ACTIONS TO TAKE =>
[1] In the supply and demand glossary, copy out everything from "Normal Good" down to "(negative income-demand relationship).".
[2] Pick up the supply and demand glossary after its final entry and keep it going.

#### EXTRACT TO READ

Movement Along the Demand Curve
A change in quantity demanded caused only by a change in the good’s own price (the demand curve itself does not shift).
Shift in Demand
A change in demand where, at every price, consumers want to buy a different quantity due to a non-price factor (demand curve shifts left or right).
Law of Demand
All else equal, as price rises quantity demanded falls, and as price falls quantity demanded rises (downward-sloping demand curve).
Demand Shifters (NIFTY)
Factors that shift demand: Number of buyers, Income, Future expectations, Tastes/preferences, and Prices of related goods (substitutes/complements).
Normal Good
A good for which demand increases when consumer income increases (positive income-demand relationship).
Inferior Good
A good for which demand decreases when consumer income increases (negative income-demand relationship).
Substitutes
Related goods that can replace each other; if the price of one rises, demand for the other increases (positive cross relationship).
Complements
Related goods consumed together; if the price of one rises, demand for the other decreases (negative cross relationship).
Market Demand
The horizontal sum of all individual demands; add quantities demanded by all consumers at each price.
Supply
The relationship showing how much producers are willing and able to sell at each possible price, holding other factors constant.
Quantity Supplied
The specific amount producers are willing and able to sell at one particular price (a single point on the supply curve).
Shift in Supply
A change in supply where, at every price, producers want to sell a different quantity due to a non-price factor (supply curve shifts left or right).
Law of Supply
All else equal, as price rises quantity supplied rises, and as price falls quantity supplied falls (upward-sloping supply curve).
Supply Shifters
Factors that shift supply, including input prices, technology/productivity, number of sellers, taxes/subsidies, expectations, prices of related goods in production, and natural events.

########
#### DATASET ROWS

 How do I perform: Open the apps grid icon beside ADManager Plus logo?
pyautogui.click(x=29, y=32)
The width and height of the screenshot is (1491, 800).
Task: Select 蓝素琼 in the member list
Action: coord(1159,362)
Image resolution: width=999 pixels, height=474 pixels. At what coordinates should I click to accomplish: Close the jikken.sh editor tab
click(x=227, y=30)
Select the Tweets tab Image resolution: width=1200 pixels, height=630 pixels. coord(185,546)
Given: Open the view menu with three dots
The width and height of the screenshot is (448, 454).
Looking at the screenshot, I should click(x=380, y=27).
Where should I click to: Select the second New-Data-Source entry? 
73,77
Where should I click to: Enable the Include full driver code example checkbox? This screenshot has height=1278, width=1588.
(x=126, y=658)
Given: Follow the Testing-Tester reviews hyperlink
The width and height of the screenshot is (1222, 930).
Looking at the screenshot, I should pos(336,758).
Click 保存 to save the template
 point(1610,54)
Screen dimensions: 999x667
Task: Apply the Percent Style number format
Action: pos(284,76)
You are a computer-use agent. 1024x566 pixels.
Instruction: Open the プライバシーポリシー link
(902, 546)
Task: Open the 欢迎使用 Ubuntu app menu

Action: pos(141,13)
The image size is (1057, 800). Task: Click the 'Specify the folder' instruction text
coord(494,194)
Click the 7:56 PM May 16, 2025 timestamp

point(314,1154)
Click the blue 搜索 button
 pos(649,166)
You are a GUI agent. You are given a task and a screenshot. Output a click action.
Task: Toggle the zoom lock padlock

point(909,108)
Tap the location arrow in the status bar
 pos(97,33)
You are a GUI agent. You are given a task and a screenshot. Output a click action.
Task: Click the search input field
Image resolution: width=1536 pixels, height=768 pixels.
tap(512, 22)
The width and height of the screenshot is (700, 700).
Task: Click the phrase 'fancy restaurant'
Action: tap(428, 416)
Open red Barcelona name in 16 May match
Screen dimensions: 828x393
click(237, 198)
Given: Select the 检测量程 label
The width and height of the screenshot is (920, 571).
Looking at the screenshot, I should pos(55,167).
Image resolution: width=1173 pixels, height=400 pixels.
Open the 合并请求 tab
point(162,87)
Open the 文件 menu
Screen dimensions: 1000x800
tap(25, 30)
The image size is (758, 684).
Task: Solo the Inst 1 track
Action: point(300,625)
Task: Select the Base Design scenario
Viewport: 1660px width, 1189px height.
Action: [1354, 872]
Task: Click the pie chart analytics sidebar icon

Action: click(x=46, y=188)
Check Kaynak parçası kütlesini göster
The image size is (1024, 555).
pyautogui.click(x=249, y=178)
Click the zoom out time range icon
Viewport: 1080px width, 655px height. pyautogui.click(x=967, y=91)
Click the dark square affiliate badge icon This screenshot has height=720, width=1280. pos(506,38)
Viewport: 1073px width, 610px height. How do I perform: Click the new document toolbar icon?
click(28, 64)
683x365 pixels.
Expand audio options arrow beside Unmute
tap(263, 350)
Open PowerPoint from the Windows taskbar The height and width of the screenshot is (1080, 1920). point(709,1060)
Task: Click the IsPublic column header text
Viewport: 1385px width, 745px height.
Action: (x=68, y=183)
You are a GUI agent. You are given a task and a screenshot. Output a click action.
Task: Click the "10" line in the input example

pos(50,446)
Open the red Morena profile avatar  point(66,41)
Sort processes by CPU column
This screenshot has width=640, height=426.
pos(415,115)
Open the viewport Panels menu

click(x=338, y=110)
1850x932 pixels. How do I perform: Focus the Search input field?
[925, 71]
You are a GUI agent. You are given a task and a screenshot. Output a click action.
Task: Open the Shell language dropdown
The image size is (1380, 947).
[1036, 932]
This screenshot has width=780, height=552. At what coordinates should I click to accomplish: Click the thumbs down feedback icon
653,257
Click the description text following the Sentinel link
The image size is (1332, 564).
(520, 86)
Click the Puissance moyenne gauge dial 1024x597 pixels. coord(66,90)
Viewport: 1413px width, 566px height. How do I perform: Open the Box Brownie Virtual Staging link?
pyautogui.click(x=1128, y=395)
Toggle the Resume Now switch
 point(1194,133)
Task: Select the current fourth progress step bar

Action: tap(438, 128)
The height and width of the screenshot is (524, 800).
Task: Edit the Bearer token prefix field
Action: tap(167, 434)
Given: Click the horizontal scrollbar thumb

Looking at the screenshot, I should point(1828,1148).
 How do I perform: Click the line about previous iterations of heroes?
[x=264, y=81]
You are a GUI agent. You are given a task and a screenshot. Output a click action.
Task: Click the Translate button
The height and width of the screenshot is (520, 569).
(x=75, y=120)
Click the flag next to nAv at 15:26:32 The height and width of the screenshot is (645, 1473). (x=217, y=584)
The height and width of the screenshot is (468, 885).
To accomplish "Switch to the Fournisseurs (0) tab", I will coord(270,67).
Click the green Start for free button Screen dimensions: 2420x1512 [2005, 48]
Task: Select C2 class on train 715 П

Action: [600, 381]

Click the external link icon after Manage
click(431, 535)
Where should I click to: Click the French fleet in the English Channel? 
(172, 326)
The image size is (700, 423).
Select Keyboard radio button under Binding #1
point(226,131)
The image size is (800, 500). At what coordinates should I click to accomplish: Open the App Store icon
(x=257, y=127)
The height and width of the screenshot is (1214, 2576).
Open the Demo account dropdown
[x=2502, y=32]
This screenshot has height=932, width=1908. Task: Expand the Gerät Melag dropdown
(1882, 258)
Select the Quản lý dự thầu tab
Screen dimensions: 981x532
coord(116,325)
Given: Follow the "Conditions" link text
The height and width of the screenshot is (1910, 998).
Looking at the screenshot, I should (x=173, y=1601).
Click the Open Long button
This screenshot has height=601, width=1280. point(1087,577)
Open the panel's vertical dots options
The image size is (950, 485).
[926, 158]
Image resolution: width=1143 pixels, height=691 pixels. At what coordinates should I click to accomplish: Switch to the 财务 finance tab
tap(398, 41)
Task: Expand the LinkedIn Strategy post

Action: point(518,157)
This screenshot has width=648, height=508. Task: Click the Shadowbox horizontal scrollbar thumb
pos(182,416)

########

RESPONSES FOR EACH TASK =>
[1]
Normal Good
A good for which demand increases when consumer income increases (positive income-demand relationship).
Inferior Good
A good for which demand decreases when consumer income increases (negative income-demand relationship).

[2]
Equilibrium (Price and Quantity)
The market outcome where quantity demanded equals quantity supplied; the price/quantity at which the market “settles.”
Shortage
Occurs when price is below equilibrium, so quantity demanded exceeds quantity supplied; creates upward pressure on price.
Surplus
Occurs when price is above equilibrium, so quantity supplied exceeds quantity demanded; creates downward pressure on price.
Price Elasticity of Demand (PED)
Measures responsiveness of quantity demanded to a change in the good’s own price: Ed = %ΔQd / %ΔP (often reported in absolute value; >1 elastic, <1 inelastic, =1 unit elastic).
Midpoint Method
Elasticity calculation method using averages to find percent changes: %Δ = (new − old) / [(new + old)/2]; gives the same elasticity magnitude in either direction.
Income Elasticity of Demand
Measures responsiveness of quantity demanded to a change in income: EI = %ΔQd / %ΔI; EI>0 normal good, EI<0 inferior good.
Cross-Price Elasticity of Demand
Measures responsiveness of quantity demanded of good x to a change in the price of good y: Exy = %ΔQx / %ΔPy; Exy>0 substitutes, Exy<0 complements, ≈0 unrelated.
Price Elasticity of Supply (PES)
Measures responsiveness of quantity supplied to a change in price: Es = %ΔQs / %ΔP; often more elastic over longer time horizons as producers can adjust capacity/inputs.